Work to be completed
Format every line of the records below as a JSON list of strings, one string per line, with blank lines omitted.

## START Records for this task

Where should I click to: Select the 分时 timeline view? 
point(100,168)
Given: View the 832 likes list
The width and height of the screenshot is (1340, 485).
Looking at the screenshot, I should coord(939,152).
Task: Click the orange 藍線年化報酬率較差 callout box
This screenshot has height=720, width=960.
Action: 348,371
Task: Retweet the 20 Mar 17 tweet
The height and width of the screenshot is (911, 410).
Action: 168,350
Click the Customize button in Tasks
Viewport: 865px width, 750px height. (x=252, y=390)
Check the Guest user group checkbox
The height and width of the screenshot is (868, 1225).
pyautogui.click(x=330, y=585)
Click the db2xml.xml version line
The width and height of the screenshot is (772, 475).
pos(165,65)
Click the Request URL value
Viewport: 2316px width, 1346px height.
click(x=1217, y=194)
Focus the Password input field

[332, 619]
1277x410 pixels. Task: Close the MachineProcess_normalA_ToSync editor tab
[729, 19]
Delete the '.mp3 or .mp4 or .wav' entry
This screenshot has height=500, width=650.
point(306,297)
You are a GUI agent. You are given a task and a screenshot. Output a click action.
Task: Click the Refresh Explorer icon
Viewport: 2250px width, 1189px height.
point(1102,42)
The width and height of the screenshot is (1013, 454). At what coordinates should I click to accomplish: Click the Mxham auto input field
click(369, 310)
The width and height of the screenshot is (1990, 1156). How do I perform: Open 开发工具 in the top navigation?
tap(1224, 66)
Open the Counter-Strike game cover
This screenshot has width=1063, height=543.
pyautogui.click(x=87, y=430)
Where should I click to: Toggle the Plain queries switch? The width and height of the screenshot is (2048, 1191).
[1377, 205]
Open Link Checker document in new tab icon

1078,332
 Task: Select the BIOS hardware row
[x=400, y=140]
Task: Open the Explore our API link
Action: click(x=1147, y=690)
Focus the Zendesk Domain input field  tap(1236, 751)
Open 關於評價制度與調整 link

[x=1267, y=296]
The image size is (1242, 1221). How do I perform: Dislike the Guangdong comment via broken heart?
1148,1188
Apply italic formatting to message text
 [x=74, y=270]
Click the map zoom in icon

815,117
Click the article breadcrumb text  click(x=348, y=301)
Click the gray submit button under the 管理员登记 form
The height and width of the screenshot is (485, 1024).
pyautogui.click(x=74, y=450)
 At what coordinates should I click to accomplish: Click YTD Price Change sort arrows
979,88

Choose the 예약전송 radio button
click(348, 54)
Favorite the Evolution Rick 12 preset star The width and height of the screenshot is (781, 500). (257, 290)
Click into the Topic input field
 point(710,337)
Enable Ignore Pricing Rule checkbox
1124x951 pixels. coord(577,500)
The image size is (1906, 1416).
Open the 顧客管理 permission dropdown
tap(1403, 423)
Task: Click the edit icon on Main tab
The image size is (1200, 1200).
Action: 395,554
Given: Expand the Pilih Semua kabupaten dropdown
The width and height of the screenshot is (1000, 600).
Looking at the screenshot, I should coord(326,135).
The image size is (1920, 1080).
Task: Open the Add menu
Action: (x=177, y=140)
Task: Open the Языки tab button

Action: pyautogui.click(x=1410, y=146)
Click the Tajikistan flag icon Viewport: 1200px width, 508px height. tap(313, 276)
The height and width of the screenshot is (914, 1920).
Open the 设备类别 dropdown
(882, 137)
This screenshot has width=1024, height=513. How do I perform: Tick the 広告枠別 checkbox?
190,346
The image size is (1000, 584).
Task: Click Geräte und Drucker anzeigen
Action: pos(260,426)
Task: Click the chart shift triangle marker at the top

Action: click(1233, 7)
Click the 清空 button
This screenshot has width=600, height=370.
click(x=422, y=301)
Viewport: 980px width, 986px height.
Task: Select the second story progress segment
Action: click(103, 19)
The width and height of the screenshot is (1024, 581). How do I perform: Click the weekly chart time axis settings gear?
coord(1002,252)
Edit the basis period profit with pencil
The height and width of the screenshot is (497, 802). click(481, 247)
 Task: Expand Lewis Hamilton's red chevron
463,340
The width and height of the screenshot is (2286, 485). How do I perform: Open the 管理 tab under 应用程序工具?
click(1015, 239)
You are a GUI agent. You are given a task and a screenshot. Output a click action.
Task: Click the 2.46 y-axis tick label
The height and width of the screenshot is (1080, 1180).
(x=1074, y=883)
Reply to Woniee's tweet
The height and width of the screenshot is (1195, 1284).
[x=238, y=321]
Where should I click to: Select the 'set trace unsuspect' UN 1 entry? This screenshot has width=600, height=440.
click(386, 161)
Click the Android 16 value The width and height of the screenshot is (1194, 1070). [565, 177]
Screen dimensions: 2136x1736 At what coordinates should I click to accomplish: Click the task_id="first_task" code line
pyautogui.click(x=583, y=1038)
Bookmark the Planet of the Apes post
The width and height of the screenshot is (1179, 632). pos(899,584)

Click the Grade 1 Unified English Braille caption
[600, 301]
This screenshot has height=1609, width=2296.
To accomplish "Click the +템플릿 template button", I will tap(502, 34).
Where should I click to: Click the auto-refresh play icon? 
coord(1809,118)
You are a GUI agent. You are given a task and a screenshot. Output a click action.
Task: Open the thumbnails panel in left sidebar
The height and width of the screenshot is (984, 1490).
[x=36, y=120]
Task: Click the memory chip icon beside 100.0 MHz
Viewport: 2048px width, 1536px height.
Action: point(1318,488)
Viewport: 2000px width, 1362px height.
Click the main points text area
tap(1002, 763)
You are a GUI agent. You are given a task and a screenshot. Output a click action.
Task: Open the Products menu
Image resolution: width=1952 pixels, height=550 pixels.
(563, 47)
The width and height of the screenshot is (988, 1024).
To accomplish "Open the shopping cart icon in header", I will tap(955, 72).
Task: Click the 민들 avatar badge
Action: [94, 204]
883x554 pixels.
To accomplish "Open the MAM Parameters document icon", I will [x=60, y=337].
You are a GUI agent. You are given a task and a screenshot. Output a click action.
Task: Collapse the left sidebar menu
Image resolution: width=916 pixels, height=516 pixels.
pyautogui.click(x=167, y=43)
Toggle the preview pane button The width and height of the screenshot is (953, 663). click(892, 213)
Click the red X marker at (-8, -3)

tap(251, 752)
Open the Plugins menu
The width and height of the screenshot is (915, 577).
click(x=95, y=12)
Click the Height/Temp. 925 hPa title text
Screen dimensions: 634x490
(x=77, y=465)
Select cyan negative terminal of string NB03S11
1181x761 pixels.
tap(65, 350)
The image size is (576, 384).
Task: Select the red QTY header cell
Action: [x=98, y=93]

## END Records for this task

The solution
[
  "Where should I click to: Select the 分时 timeline view? ",
  "point(100,168)",
  "Given: View the 832 likes list",
  "The width and height of the screenshot is (1340, 485).",
  "Looking at the screenshot, I should coord(939,152).",
  "Task: Click the orange 藍線年化報酬率較差 callout box",
  "This screenshot has height=720, width=960.",
  "Action: 348,371",
  "Task: Retweet the 20 Mar 17 tweet",
  "The height and width of the screenshot is (911, 410).",
  "Action: 168,350",
  "Click the Customize button in Tasks",
  "Viewport: 865px width, 750px height. (x=252, y=390)",
  "Check the Guest user group checkbox",
  "The height and width of the screenshot is (868, 1225).",
  "pyautogui.click(x=330, y=585)",
  "Click the db2xml.xml version line",
  "The width and height of the screenshot is (772, 475).",
  "pos(165,65)",
  "Click the Request URL value",
  "Viewport: 2316px width, 1346px height.",
  "click(x=1217, y=194)",
  "Focus the Password input field",
  "[332, 619]",
  "1277x410 pixels. Task: Close the MachineProcess_normalA_ToSync editor tab",
  "[729, 19]",
  "Delete the '.mp3 or .mp4 or .wav' entry",
  "This screenshot has height=500, width=650.",
  "point(306,297)",
  "You are a GUI agent. You are given a task and a screenshot. Output a click action.",
  "Task: Click the Refresh Explorer icon",
  "Viewport: 2250px width, 1189px height.",
  "point(1102,42)",
  "The width and height of the screenshot is (1013, 454). At what coordinates should I click to accomplish: Click the Mxham auto input field",
  "click(369, 310)",
  "The width and height of the screenshot is (1990, 1156). How do I perform: Open 开发工具 in the top navigation?",
  "tap(1224, 66)",
  "Open the Counter-Strike game cover",
  "This screenshot has width=1063, height=543.",
  "pyautogui.click(x=87, y=430)",
  "Where should I click to: Toggle the Plain queries switch? The width and height of the screenshot is (2048, 1191).",
  "[1377, 205]",
  "Open Link Checker document in new tab icon",
  "1078,332",
  " Task: Select the BIOS hardware row",
  "[x=400, y=140]",
  "Task: Open the Explore our API link",
  "Action: click(x=1147, y=690)",
  "Focus the Zendesk Domain input field  tap(1236, 751)",
  "Open 關於評價制度與調整 link",
  "[x=1267, y=296]",
  "The image size is (1242, 1221). How do I perform: Dislike the Guangdong comment via broken heart?",
  "1148,1188",
  "Apply italic formatting to message text",
  " [x=74, y=270]",
  "Click the map zoom in icon",
  "815,117",
  "Click the article breadcrumb text  click(x=348, y=301)",
  "Click the gray submit button under the 管理员登记 form",
  "The height and width of the screenshot is (485, 1024).",
  "pyautogui.click(x=74, y=450)",
  " At what coordinates should I click to accomplish: Click YTD Price Change sort arrows",
  "979,88",
  "Choose the 예약전송 radio button",
  "click(348, 54)",
  "Favorite the Evolution Rick 12 preset star The width and height of the screenshot is (781, 500). (257, 290)",
  "Click into the Topic input field",
  " point(710,337)",
  "Enable Ignore Pricing Rule checkbox",
  "1124x951 pixels. coord(577,500)",
  "The image size is (1906, 1416).",
  "Open the 顧客管理 permission dropdown",
  "tap(1403, 423)",
  "Task: Click the edit icon on Main tab",
  "The image size is (1200, 1200).",
  "Action: 395,554",
  "Given: Expand the Pilih Semua kabupaten dropdown",
  "The width and height of the screenshot is (1000, 600).",
  "Looking at the screenshot, I should coord(326,135).",
  "The image size is (1920, 1080).",
  "Task: Open the Add menu",
  "Action: (x=177, y=140)",
  "Task: Open the Языки tab button",
  "Action: pyautogui.click(x=1410, y=146)",
  "Click the Tajikistan flag icon Viewport: 1200px width, 508px height. tap(313, 276)",
  "The height and width of the screenshot is (914, 1920).",
  "Open the 设备类别 dropdown",
  "(882, 137)",
  "This screenshot has width=1024, height=513. How do I perform: Tick the 広告枠別 checkbox?",
  "190,346",
  "The image size is (1000, 584).",
  "Task: Click Geräte und Drucker anzeigen",
  "Action: pos(260,426)",
  "Task: Click the chart shift triangle marker at the top",
  "Action: click(1233, 7)",
  "Click the 清空 button",
  "This screenshot has width=600, height=370.",
  "click(x=422, y=301)",
  "Viewport: 980px width, 986px height.",
  "Task: Select the second story progress segment",
  "Action: click(103, 19)",
  "The width and height of the screenshot is (1024, 581). How do I perform: Click the weekly chart time axis settings gear?",
  "coord(1002,252)",
  "Edit the basis period profit with pencil",
  "The height and width of the screenshot is (497, 802). click(481, 247)",
  " Task: Expand Lewis Hamilton's red chevron",
  "463,340",
  "The width and height of the screenshot is (2286, 485). How do I perform: Open the 管理 tab under 应用程序工具?",
  "click(1015, 239)",
  "You are a GUI agent. You are given a task and a screenshot. Output a click action.",
  "Task: Click the 2.46 y-axis tick label",
  "The height and width of the screenshot is (1080, 1180).",
  "(x=1074, y=883)",
  "Reply to Woniee's tweet",
  "The height and width of the screenshot is (1195, 1284).",
  "[x=238, y=321]",
  "Where should I click to: Select the 'set trace unsuspect' UN 1 entry? This screenshot has width=600, height=440.",
  "click(386, 161)",
  "Click the Android 16 value The width and height of the screenshot is (1194, 1070). [565, 177]",
  "Screen dimensions: 2136x1736 At what coordinates should I click to accomplish: Click the task_id=\"first_task\" code line",
  "pyautogui.click(x=583, y=1038)",
  "Bookmark the Planet of the Apes post",
  "The width and height of the screenshot is (1179, 632). pos(899,584)",
  "Click the Grade 1 Unified English Braille caption",
  "[600, 301]",
  "This screenshot has height=1609, width=2296.",
  "To accomplish \"Click the +템플릿 template button\", I will tap(502, 34).",
  "Where should I click to: Click the auto-refresh play icon? ",
  "coord(1809,118)",
  "You are a GUI agent. You are given a task and a screenshot. Output a click action.",
  "Task: Open the thumbnails panel in left sidebar",
  "The height and width of the screenshot is (984, 1490).",
  "[x=36, y=120]",
  "Task: Click the memory chip icon beside 100.0 MHz",
  "Viewport: 2048px width, 1536px height.",
  "Action: point(1318,488)",
  "Viewport: 2000px width, 1362px height.",
  "Click the main points text area",
  "tap(1002, 763)",
  "You are a GUI agent. You are given a task and a screenshot. Output a click action.",
  "Task: Open the Products menu",
  "Image resolution: width=1952 pixels, height=550 pixels.",
  "(563, 47)",
  "The width and height of the screenshot is (988, 1024).",
  "To accomplish \"Open the shopping cart icon in header\", I will tap(955, 72).",
  "Task: Click the 민들 avatar badge",
  "Action: [94, 204]",
  "883x554 pixels.",
  "To accomplish \"Open the MAM Parameters document icon\", I will [x=60, y=337].",
  "You are a GUI agent. You are given a task and a screenshot. Output a click action.",
  "Task: Collapse the left sidebar menu",
  "Image resolution: width=916 pixels, height=516 pixels.",
  "pyautogui.click(x=167, y=43)",
  "Toggle the preview pane button The width and height of the screenshot is (953, 663). click(892, 213)",
  "Click the red X marker at (-8, -3)",
  "tap(251, 752)",
  "Open the Plugins menu",
  "The width and height of the screenshot is (915, 577).",
  "click(x=95, y=12)",
  "Click the Height/Temp. 925 hPa title text",
  "Screen dimensions: 634x490",
  "(x=77, y=465)",
  "Select cyan negative terminal of string NB03S11",
  "1181x761 pixels.",
  "tap(65, 350)",
  "The image size is (576, 384).",
  "Task: Select the red QTY header cell",
  "Action: [x=98, y=93]"
]